_Aim of the exercise_.
Using the data below, work out how many lines contain the word "navigation", then state that number without comment.
---- Data provided
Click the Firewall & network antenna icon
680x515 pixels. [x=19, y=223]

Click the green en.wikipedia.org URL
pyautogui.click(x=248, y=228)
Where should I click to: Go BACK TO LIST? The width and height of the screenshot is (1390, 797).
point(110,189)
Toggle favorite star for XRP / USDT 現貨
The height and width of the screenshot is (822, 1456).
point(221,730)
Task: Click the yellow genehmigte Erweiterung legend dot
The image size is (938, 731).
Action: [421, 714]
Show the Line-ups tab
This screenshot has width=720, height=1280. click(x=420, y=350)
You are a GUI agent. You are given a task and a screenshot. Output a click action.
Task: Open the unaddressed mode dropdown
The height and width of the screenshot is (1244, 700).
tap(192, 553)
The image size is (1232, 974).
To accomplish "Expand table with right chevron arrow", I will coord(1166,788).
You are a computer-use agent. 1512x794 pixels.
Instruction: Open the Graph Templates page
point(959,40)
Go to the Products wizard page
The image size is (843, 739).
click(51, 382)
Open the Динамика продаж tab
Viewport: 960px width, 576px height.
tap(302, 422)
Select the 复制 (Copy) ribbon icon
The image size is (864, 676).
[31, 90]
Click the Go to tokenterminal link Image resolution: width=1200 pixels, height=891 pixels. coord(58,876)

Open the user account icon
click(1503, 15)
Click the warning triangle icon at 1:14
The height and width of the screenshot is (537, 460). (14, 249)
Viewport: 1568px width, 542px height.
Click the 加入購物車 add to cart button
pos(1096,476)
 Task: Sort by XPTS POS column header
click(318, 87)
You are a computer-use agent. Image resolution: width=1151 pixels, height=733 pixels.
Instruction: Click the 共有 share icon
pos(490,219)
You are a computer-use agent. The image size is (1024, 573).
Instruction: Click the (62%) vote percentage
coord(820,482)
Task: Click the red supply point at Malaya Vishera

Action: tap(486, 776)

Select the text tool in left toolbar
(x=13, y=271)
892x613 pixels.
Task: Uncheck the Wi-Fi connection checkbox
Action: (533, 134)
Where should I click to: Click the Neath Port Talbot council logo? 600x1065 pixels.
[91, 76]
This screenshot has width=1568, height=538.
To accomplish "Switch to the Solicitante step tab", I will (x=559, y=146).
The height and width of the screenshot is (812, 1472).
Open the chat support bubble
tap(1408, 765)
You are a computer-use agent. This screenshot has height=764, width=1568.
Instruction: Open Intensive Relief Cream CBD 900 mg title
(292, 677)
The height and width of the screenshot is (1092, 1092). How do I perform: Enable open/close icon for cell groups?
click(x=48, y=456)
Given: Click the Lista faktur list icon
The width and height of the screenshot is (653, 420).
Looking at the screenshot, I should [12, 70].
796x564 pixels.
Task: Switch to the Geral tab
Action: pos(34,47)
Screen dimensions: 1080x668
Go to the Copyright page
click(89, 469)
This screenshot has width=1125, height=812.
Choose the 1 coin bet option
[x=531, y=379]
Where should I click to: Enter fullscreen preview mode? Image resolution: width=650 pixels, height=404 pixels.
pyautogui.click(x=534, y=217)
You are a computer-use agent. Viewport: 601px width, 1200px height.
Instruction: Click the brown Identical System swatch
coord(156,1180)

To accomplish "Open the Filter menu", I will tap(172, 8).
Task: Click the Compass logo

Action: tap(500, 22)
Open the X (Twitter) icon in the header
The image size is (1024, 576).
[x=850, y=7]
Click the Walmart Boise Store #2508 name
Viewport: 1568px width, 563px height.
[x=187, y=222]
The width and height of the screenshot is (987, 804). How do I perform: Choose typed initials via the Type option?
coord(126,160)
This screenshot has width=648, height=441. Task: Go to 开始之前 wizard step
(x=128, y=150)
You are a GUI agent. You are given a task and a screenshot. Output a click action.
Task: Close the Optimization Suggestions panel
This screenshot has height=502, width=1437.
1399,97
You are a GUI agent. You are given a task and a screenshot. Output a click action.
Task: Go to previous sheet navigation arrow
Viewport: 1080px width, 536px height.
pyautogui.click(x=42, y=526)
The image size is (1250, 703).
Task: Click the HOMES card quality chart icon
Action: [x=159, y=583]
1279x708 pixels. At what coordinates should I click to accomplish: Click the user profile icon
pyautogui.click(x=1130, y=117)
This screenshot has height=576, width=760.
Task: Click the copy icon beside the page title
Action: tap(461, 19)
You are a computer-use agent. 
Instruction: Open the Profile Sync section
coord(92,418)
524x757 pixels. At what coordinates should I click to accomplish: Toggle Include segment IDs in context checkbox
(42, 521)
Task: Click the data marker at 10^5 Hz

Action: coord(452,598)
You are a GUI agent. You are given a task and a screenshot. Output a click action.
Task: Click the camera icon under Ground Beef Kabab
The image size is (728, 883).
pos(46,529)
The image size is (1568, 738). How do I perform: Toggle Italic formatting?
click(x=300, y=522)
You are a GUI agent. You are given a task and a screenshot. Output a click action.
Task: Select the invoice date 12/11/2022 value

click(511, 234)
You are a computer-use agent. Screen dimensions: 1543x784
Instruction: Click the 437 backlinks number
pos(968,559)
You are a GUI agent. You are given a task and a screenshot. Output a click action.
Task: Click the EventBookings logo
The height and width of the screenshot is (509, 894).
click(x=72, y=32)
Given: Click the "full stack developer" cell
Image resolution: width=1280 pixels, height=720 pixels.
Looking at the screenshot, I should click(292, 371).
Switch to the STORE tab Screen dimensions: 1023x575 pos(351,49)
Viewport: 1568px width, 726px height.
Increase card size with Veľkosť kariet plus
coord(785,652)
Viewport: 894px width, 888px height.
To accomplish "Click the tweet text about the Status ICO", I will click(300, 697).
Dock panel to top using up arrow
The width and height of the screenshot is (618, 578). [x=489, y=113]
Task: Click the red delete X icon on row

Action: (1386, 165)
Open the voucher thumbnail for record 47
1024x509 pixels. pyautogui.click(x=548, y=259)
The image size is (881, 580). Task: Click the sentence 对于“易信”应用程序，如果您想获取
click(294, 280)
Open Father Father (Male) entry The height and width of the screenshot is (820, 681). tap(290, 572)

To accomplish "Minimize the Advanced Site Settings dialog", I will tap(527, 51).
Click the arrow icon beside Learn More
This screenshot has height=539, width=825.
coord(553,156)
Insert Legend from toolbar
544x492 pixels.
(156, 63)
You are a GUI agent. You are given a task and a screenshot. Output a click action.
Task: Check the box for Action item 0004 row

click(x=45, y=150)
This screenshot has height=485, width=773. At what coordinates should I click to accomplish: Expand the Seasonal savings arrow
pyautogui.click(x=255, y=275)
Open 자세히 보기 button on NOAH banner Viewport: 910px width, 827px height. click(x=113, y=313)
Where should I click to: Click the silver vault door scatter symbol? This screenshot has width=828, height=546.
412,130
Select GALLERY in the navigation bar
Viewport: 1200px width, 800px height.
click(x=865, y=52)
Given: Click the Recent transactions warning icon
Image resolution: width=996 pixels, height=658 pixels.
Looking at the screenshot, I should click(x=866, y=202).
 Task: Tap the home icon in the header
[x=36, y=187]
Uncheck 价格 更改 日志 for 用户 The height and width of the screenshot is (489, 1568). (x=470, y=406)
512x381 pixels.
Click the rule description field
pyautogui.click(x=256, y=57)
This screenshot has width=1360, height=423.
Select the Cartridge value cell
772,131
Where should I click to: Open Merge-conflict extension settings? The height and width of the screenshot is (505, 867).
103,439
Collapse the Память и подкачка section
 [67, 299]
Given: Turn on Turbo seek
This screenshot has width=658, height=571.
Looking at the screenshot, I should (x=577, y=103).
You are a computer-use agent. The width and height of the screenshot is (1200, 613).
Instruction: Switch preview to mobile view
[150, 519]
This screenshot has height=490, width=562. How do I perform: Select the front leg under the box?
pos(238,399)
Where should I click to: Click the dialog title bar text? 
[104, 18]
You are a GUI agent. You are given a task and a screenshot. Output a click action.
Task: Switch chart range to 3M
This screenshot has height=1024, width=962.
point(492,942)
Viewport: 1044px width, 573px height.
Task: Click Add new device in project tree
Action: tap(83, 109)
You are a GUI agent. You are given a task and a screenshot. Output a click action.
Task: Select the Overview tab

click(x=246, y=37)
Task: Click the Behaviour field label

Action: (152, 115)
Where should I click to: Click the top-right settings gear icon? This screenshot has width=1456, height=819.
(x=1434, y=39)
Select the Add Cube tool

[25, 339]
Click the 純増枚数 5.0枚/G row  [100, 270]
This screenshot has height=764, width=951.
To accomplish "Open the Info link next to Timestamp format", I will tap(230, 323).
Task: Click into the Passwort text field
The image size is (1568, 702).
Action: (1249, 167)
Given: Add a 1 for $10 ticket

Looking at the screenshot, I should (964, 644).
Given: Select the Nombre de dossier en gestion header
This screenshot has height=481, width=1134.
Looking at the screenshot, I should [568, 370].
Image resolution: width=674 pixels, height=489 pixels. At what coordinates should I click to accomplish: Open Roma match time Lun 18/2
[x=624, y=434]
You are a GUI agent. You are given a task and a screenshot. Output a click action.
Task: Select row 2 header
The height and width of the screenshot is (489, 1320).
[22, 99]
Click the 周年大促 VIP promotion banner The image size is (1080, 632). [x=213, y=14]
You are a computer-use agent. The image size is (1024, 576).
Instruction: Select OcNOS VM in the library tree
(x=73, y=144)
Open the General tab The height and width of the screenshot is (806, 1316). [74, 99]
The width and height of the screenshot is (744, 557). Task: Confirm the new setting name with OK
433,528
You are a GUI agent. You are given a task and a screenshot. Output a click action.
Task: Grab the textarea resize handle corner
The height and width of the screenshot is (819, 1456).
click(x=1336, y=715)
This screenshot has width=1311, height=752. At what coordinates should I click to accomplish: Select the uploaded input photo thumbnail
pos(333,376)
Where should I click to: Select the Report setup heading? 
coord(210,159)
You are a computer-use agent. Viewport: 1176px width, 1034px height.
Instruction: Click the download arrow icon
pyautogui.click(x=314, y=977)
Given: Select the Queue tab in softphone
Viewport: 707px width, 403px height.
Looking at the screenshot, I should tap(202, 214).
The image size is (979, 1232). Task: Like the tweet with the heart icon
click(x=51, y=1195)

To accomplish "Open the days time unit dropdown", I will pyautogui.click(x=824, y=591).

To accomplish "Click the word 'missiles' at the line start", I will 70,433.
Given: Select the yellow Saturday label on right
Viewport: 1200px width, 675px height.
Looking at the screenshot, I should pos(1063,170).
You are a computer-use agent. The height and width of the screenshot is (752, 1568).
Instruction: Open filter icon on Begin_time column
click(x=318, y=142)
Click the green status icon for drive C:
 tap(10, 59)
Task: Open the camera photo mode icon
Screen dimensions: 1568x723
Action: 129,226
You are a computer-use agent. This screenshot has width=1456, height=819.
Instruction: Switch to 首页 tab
--------
_Response to the exercise_.
2